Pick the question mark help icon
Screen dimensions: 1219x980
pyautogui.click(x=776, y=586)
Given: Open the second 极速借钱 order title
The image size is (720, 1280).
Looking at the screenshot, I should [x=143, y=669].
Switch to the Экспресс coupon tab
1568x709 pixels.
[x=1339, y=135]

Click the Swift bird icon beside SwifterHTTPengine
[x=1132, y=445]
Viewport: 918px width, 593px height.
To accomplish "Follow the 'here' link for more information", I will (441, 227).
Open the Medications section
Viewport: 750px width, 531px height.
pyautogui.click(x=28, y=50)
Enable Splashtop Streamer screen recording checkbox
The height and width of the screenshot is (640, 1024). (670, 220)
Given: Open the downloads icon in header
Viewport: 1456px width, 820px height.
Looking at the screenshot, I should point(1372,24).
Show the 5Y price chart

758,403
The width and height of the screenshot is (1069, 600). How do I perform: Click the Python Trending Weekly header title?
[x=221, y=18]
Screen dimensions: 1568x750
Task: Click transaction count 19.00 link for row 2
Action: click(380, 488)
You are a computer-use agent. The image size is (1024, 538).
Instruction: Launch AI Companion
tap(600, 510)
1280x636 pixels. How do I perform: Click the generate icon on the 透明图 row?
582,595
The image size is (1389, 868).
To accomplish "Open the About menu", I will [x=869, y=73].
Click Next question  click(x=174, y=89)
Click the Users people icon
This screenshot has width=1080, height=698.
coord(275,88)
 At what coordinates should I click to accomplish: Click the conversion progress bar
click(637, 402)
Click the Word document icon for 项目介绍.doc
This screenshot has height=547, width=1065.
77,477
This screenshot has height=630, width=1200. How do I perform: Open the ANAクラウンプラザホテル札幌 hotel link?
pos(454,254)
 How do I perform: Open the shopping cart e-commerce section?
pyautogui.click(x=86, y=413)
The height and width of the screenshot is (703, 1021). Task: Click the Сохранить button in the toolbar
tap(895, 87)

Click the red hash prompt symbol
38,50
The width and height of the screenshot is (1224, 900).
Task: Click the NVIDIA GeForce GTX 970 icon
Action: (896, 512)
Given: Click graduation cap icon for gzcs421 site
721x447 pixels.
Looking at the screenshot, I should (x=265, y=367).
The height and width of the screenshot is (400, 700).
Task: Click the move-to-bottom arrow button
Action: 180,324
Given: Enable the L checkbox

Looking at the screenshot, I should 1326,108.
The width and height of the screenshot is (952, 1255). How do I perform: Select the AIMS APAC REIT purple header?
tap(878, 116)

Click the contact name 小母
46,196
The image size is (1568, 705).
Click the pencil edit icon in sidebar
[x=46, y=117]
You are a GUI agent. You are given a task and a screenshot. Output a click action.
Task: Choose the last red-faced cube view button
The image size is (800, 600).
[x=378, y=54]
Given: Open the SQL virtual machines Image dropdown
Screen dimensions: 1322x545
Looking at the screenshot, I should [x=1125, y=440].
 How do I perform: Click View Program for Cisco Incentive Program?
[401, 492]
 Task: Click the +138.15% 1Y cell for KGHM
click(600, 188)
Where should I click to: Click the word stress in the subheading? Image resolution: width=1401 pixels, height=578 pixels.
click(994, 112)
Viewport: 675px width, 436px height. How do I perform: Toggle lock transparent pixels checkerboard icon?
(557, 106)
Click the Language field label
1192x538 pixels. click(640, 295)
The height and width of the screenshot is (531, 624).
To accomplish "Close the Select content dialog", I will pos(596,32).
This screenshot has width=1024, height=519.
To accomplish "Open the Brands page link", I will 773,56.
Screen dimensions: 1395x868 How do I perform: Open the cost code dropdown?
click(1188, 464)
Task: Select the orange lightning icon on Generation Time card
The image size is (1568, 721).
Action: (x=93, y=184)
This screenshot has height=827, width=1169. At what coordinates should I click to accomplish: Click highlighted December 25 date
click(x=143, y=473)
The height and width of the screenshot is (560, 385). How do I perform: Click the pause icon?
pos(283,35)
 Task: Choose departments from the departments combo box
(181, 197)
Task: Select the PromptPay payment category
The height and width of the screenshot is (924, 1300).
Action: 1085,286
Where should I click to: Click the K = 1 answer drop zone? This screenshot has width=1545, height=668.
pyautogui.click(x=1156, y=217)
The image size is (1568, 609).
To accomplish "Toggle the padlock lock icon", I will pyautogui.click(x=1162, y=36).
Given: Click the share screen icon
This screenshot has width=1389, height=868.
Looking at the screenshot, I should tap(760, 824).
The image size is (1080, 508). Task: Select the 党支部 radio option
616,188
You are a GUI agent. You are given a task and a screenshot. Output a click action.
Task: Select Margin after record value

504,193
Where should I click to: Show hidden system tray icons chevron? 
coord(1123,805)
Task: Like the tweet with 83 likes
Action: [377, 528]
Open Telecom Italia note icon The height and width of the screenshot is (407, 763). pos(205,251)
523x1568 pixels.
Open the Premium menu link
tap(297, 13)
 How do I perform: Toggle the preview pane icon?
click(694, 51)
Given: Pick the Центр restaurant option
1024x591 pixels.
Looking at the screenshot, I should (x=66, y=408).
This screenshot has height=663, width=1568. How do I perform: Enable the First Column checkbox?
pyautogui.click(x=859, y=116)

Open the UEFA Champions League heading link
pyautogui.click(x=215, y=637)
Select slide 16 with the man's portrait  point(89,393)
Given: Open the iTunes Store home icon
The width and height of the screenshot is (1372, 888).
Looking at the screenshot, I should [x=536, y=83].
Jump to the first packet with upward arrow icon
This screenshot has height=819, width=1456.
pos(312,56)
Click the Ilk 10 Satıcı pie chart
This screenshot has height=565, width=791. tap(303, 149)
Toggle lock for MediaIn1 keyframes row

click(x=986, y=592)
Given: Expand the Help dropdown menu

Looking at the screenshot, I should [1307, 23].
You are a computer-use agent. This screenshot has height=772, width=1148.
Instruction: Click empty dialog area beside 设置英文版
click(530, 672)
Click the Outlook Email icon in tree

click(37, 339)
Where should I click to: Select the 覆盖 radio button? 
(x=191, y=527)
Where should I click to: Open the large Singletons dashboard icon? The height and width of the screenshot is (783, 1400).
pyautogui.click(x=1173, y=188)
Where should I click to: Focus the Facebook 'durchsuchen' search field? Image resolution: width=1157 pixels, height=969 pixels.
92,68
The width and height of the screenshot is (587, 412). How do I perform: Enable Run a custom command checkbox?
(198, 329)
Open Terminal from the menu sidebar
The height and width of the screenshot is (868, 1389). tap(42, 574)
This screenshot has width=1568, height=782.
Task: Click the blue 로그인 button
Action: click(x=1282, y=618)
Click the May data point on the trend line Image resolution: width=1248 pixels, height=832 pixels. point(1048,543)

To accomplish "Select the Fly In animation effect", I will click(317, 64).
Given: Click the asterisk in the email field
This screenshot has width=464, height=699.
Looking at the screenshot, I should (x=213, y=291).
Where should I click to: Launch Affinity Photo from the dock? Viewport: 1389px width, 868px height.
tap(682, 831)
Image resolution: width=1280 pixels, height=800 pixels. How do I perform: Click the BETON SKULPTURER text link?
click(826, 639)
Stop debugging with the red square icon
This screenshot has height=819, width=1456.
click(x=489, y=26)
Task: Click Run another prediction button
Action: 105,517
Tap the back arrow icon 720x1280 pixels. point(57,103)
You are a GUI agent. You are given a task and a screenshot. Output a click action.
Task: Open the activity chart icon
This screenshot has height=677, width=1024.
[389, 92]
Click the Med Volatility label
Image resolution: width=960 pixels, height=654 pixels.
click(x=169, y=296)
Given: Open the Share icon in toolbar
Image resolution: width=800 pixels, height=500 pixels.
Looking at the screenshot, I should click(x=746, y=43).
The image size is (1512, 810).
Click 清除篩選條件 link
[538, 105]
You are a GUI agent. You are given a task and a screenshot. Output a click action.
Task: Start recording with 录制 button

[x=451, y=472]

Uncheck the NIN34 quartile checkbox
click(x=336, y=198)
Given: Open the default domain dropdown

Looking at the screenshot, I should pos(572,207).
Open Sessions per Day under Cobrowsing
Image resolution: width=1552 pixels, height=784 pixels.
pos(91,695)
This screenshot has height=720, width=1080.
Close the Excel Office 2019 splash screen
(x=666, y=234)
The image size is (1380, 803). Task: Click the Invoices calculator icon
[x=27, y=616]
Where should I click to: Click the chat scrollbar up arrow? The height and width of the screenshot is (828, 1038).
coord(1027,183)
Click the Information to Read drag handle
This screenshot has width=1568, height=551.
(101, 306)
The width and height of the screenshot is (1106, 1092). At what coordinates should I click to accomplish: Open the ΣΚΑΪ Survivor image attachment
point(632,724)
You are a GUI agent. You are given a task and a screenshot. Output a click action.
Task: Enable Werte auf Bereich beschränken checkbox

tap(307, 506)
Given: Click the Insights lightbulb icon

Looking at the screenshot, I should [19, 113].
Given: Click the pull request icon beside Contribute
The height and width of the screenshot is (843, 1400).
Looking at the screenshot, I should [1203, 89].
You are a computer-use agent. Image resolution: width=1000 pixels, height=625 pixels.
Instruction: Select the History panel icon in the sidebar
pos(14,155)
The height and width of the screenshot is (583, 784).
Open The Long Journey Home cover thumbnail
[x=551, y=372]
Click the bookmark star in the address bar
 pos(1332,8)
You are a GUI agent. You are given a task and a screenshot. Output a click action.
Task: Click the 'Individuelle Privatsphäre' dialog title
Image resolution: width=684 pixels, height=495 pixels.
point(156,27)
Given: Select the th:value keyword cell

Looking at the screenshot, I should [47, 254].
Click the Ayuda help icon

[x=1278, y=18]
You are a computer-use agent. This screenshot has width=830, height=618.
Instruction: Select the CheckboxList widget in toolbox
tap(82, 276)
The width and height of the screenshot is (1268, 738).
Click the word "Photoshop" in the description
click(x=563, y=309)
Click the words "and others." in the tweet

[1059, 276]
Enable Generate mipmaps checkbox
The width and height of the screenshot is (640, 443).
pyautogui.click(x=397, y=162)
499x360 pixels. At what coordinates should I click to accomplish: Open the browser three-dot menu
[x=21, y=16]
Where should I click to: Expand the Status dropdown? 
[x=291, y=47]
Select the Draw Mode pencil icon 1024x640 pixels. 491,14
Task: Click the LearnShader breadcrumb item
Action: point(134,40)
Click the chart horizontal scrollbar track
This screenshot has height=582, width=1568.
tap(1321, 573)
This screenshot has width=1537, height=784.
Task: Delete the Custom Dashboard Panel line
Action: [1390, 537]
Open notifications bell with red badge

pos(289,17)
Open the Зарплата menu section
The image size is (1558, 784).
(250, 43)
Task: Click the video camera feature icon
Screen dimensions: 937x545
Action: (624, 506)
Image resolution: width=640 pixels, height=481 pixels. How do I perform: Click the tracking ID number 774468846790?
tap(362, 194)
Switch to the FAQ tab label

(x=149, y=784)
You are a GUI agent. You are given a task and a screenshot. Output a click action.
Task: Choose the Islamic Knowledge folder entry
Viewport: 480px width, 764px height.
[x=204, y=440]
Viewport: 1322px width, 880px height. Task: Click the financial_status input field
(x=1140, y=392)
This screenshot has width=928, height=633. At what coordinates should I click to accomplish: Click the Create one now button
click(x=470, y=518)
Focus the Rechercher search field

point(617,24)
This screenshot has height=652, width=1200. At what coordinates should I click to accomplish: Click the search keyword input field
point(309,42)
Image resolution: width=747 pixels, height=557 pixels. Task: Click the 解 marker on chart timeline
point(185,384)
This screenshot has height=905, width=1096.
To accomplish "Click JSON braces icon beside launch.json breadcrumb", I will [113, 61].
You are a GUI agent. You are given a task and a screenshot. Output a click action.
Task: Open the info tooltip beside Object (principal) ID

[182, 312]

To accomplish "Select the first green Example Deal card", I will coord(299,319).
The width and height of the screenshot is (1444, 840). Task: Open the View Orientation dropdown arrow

▸ **Work to complete**
Can you turn the listing lines above, starting at the line containing "Task: Click the video camera feature icon" and ending at the line containing "[x=204, y=440]", into a JSON list of strings with one string per line and blank lines left out?

▸ **Answer to this exercise**
[
  "Task: Click the video camera feature icon",
  "Screen dimensions: 937x545",
  "Action: (624, 506)",
  "Image resolution: width=640 pixels, height=481 pixels. How do I perform: Click the tracking ID number 774468846790?",
  "tap(362, 194)",
  "Switch to the FAQ tab label",
  "(x=149, y=784)",
  "You are a GUI agent. You are given a task and a screenshot. Output a click action.",
  "Task: Choose the Islamic Knowledge folder entry",
  "Viewport: 480px width, 764px height.",
  "[x=204, y=440]"
]